Why and when would we want to use automation tricks, such as macros, loops, saved results or even writing a program by ourselves? Automating your work saves you from repeating very similar codes over and over again. It also reduces chances of mistakes whenever you try to tweak the codes in each step. Spending time learning the programming basics can do more for us.
Overview of Stata programming
UCLA: Statistical Consulting Group, Introduction to Stata Programming
Gabriel Rossman, Introduction to Stata Programming
Macros are strings we assign to represent variables, values, texts, commands, statements etc. Macros can be local and global.

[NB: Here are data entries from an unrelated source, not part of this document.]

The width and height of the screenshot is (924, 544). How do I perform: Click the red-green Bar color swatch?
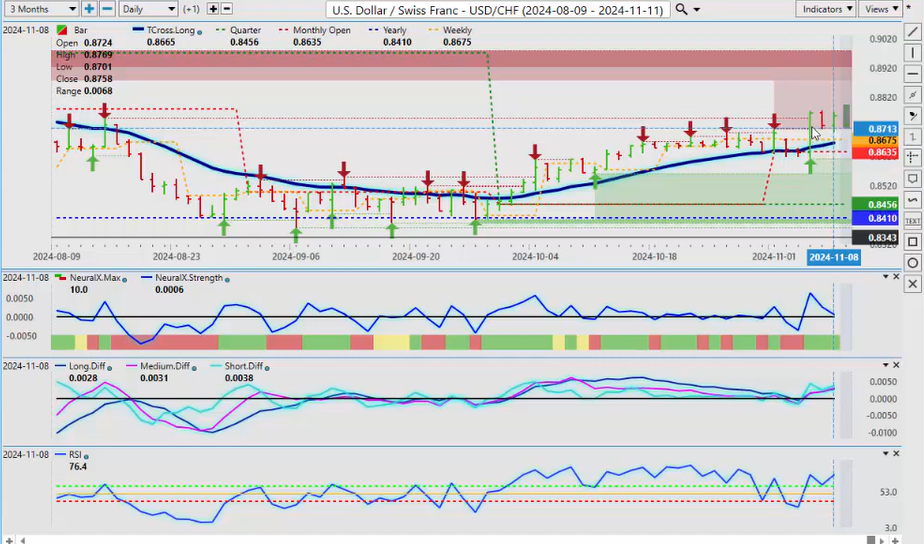coord(63,31)
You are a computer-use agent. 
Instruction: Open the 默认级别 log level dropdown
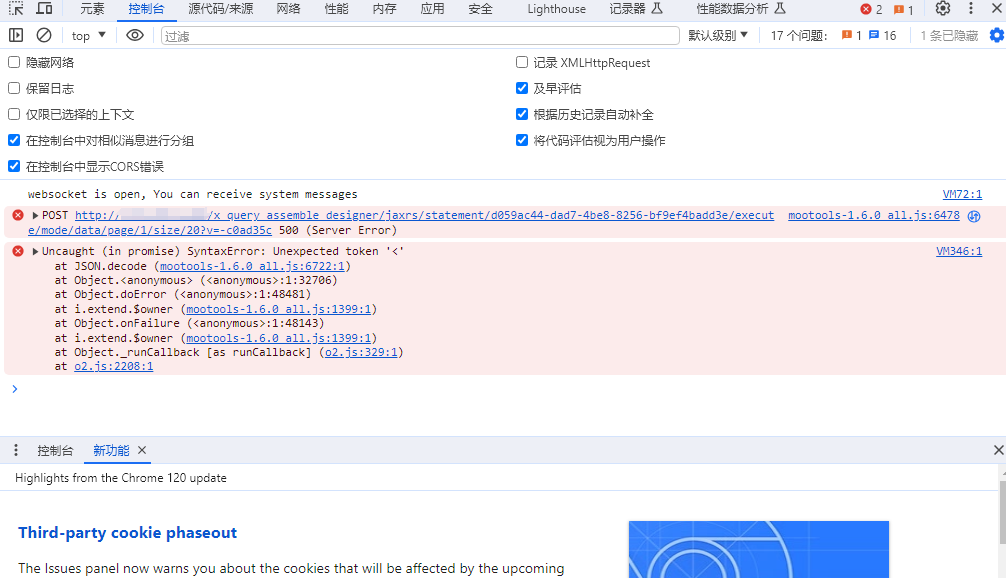tap(718, 35)
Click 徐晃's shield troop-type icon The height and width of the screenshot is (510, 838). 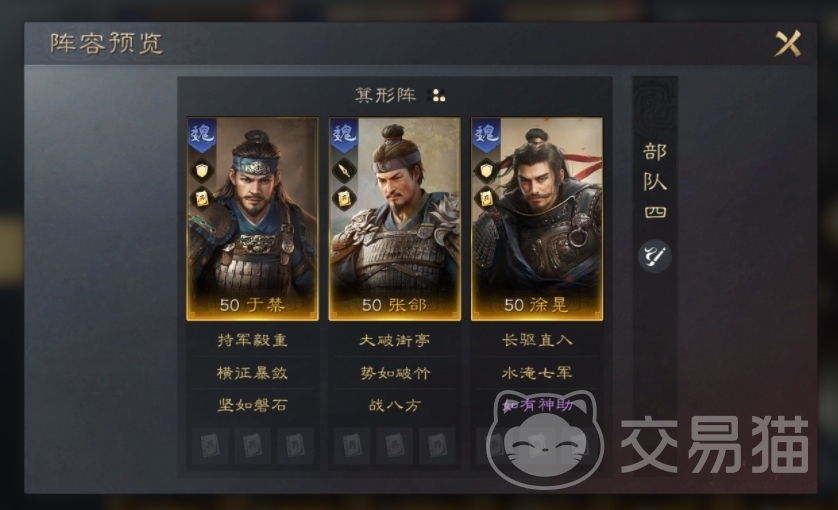[486, 171]
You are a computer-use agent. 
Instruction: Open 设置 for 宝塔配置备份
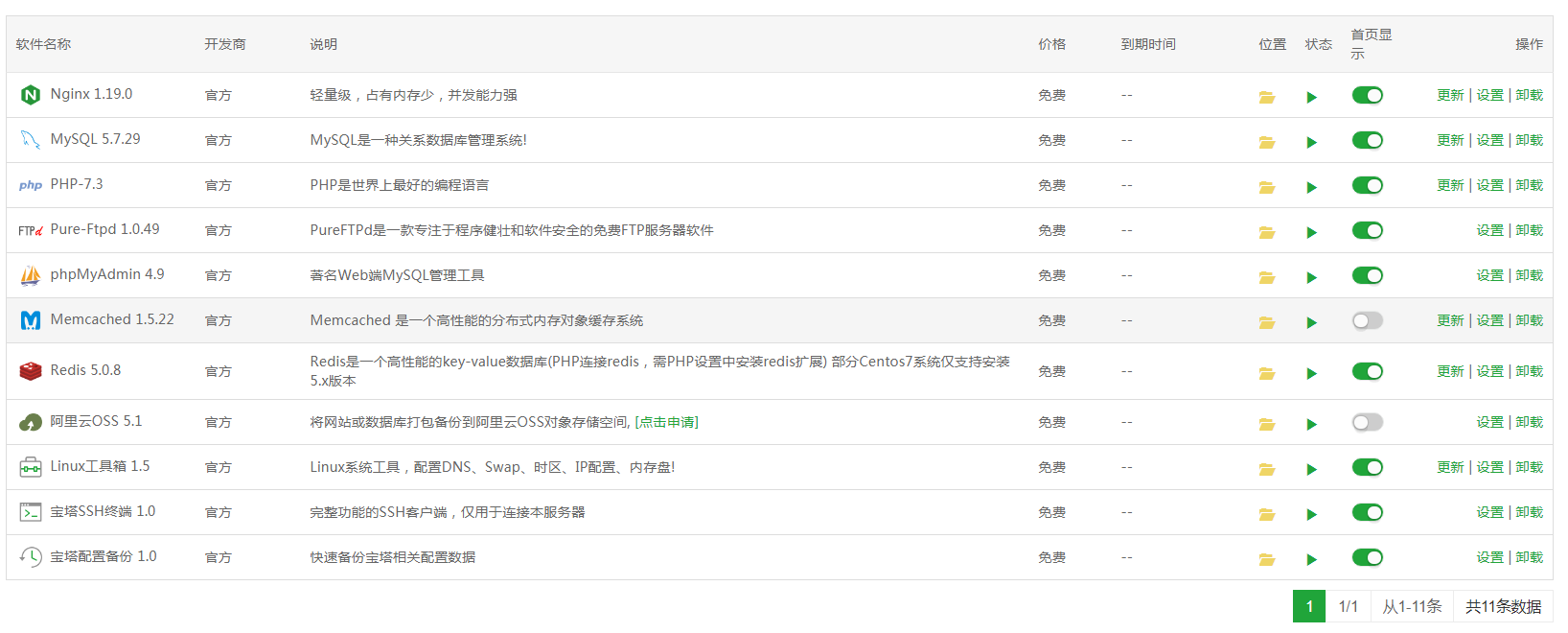(1489, 557)
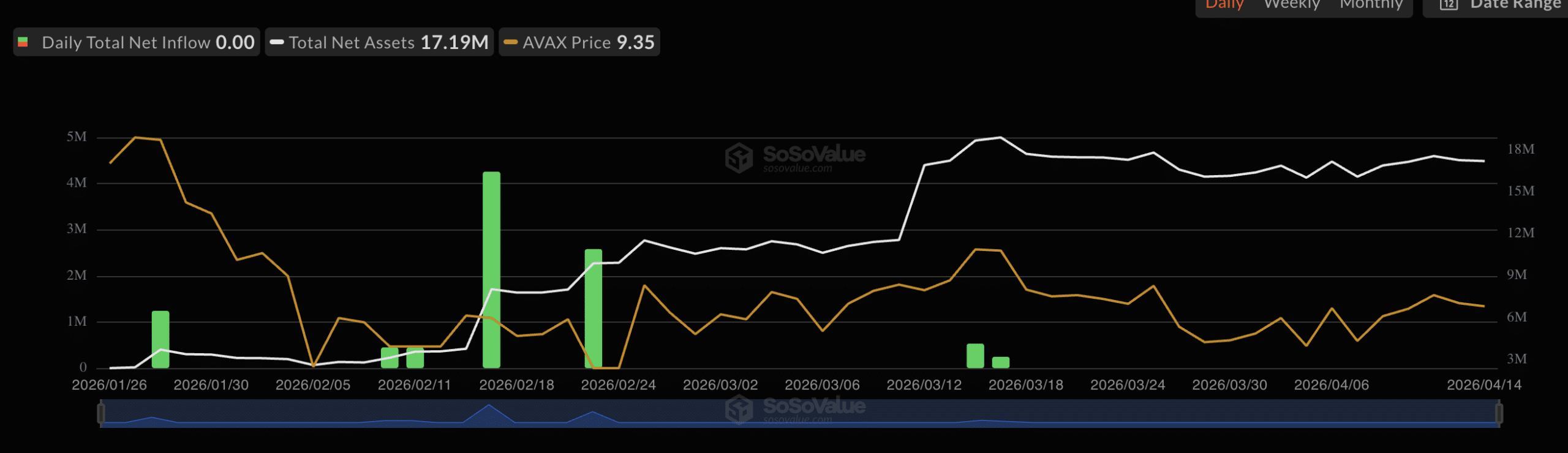Click the white Total Net Assets marker
Image resolution: width=1568 pixels, height=453 pixels.
[277, 42]
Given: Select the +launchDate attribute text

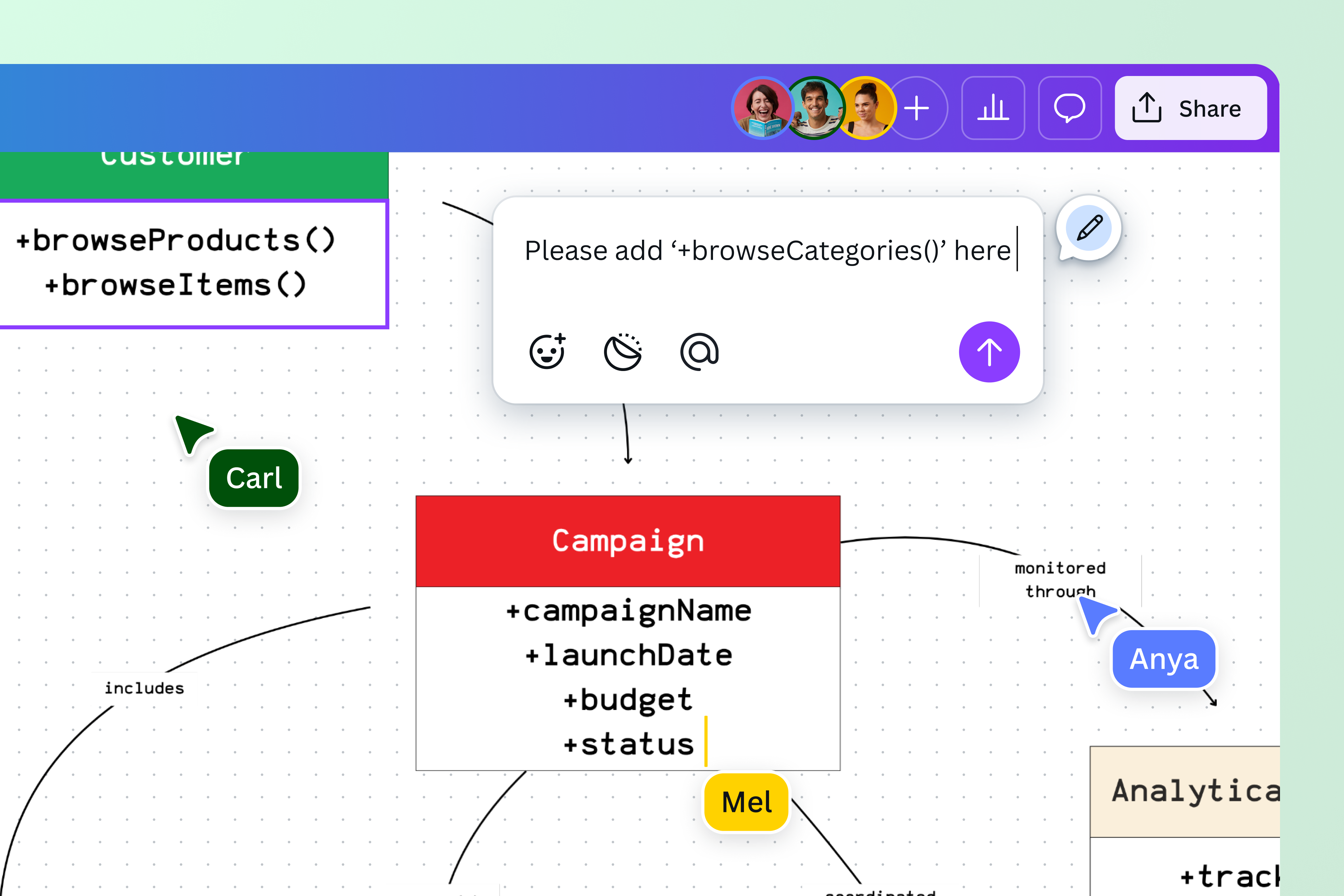Looking at the screenshot, I should [628, 655].
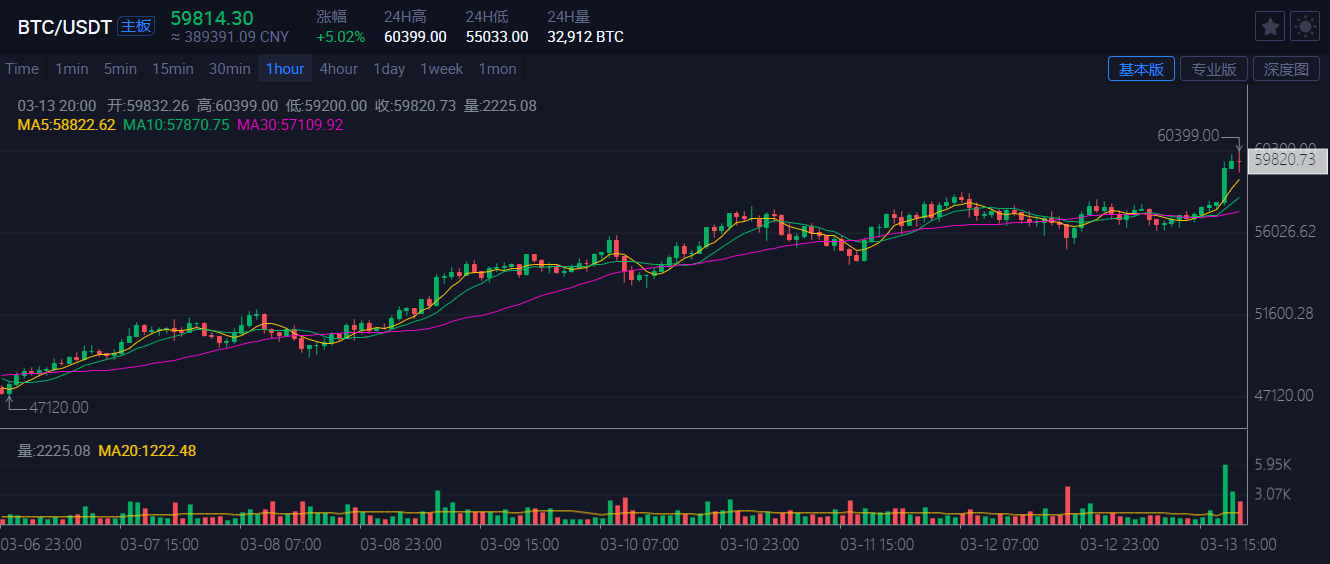Select the Time chart interval
The image size is (1330, 564).
[22, 69]
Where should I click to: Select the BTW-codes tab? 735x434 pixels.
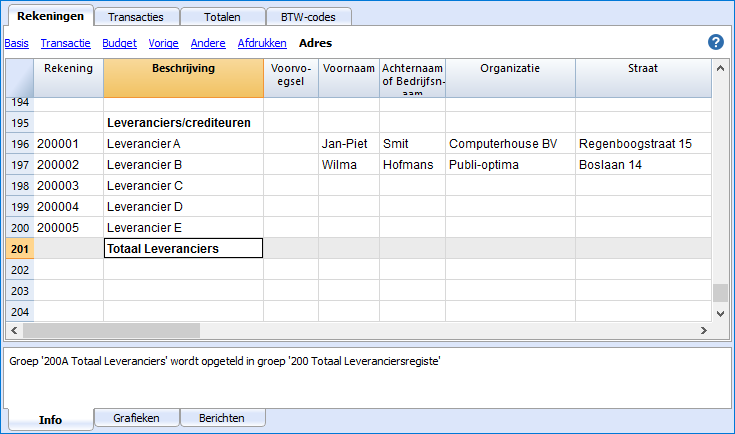click(x=308, y=17)
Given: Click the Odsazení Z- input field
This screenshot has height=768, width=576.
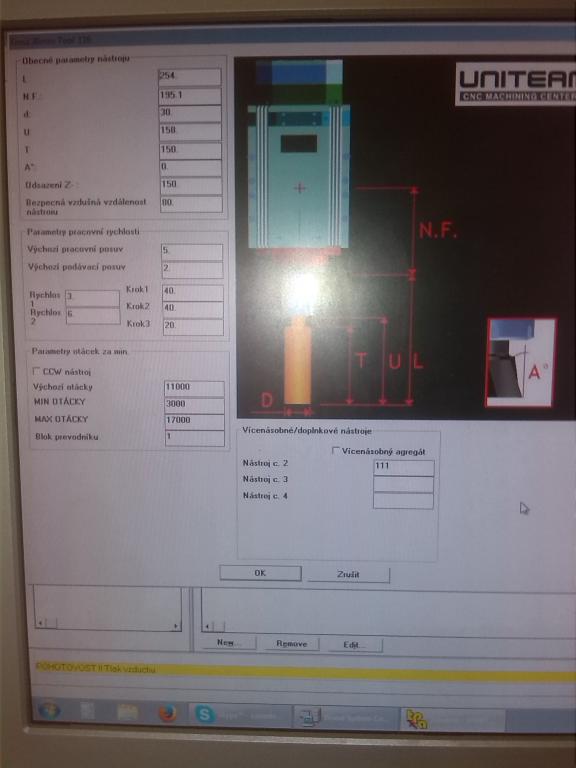Looking at the screenshot, I should coord(191,185).
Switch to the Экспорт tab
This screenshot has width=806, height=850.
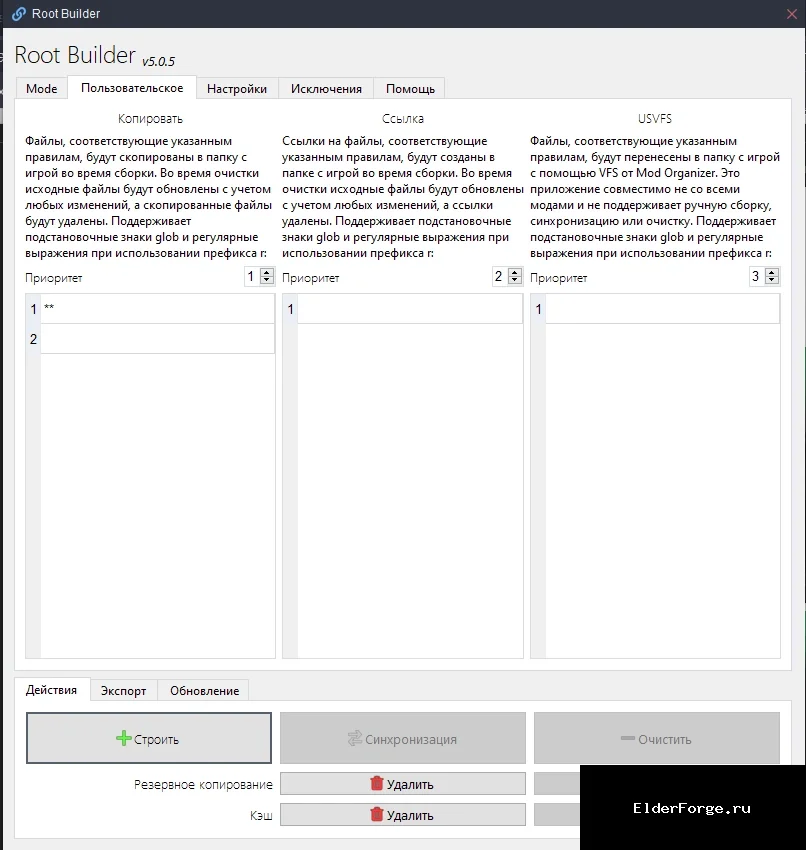pyautogui.click(x=124, y=690)
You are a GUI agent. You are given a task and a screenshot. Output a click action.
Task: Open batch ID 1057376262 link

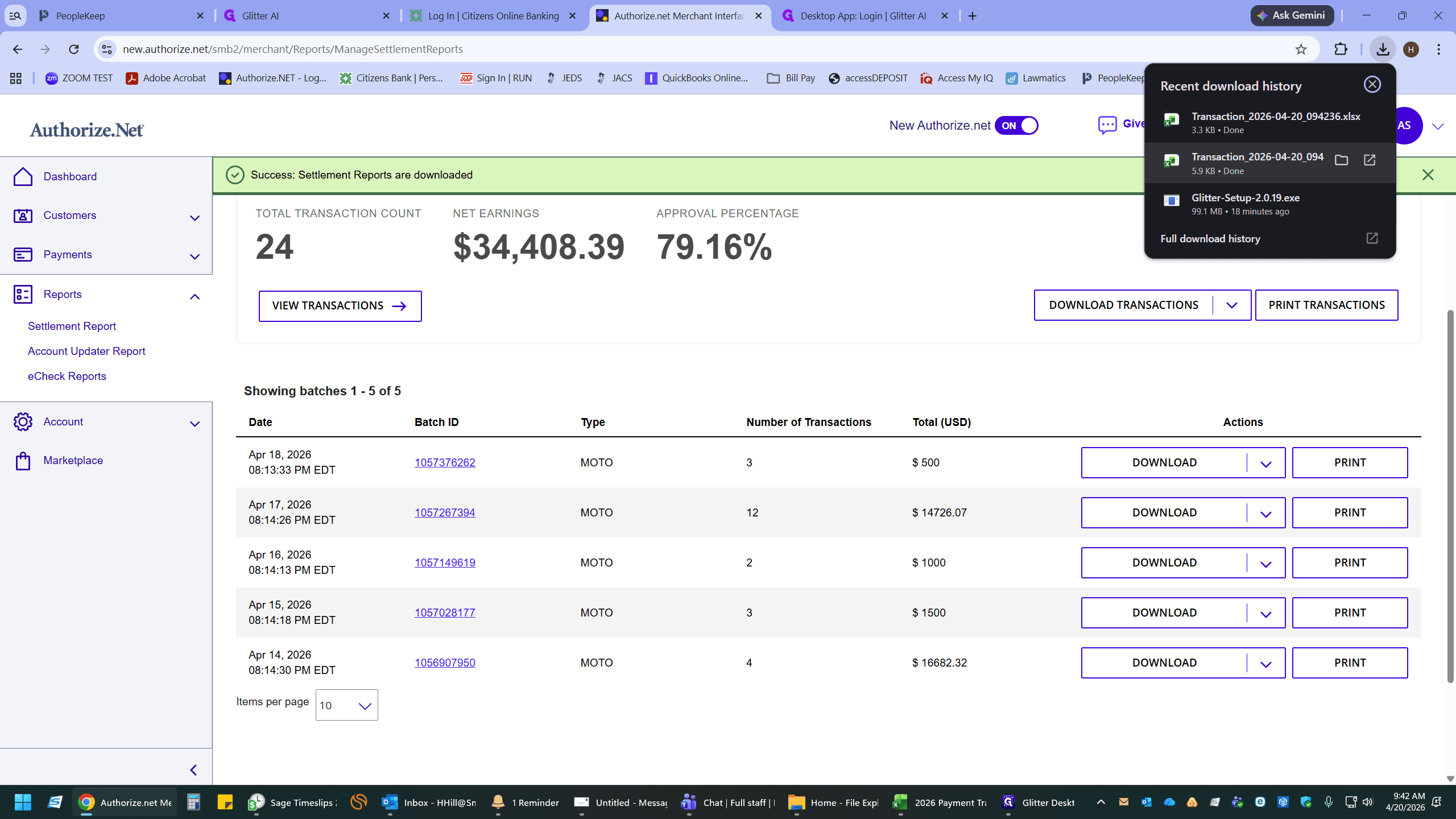pyautogui.click(x=445, y=463)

Local macros only work in the current do-file or program.
local localmacro = exp
This is how you refer to a local macro: `localmacro'. Note that the left side is a backtick(`) usually found on the top left corner of the keyboard, and the right side is a apostrophe(').
Usually we can define macros of strings with or without the quotation marks. However, if the strings contain spaces in between, we need to enclose `" "'. For instance,
local reason `" "Work on a class assignment/paper" "Use specialized databases (e.g. Bloomberg, Wind)" "'
Global macros work across the programs in Stata.
global globalmacro = exp
We use a dollar sign to refer to a global macro: $globalmacro.
Be careful with the global macros that are accessible from all do-files and programs. Make sure you remember all the global macros you created elsewhere.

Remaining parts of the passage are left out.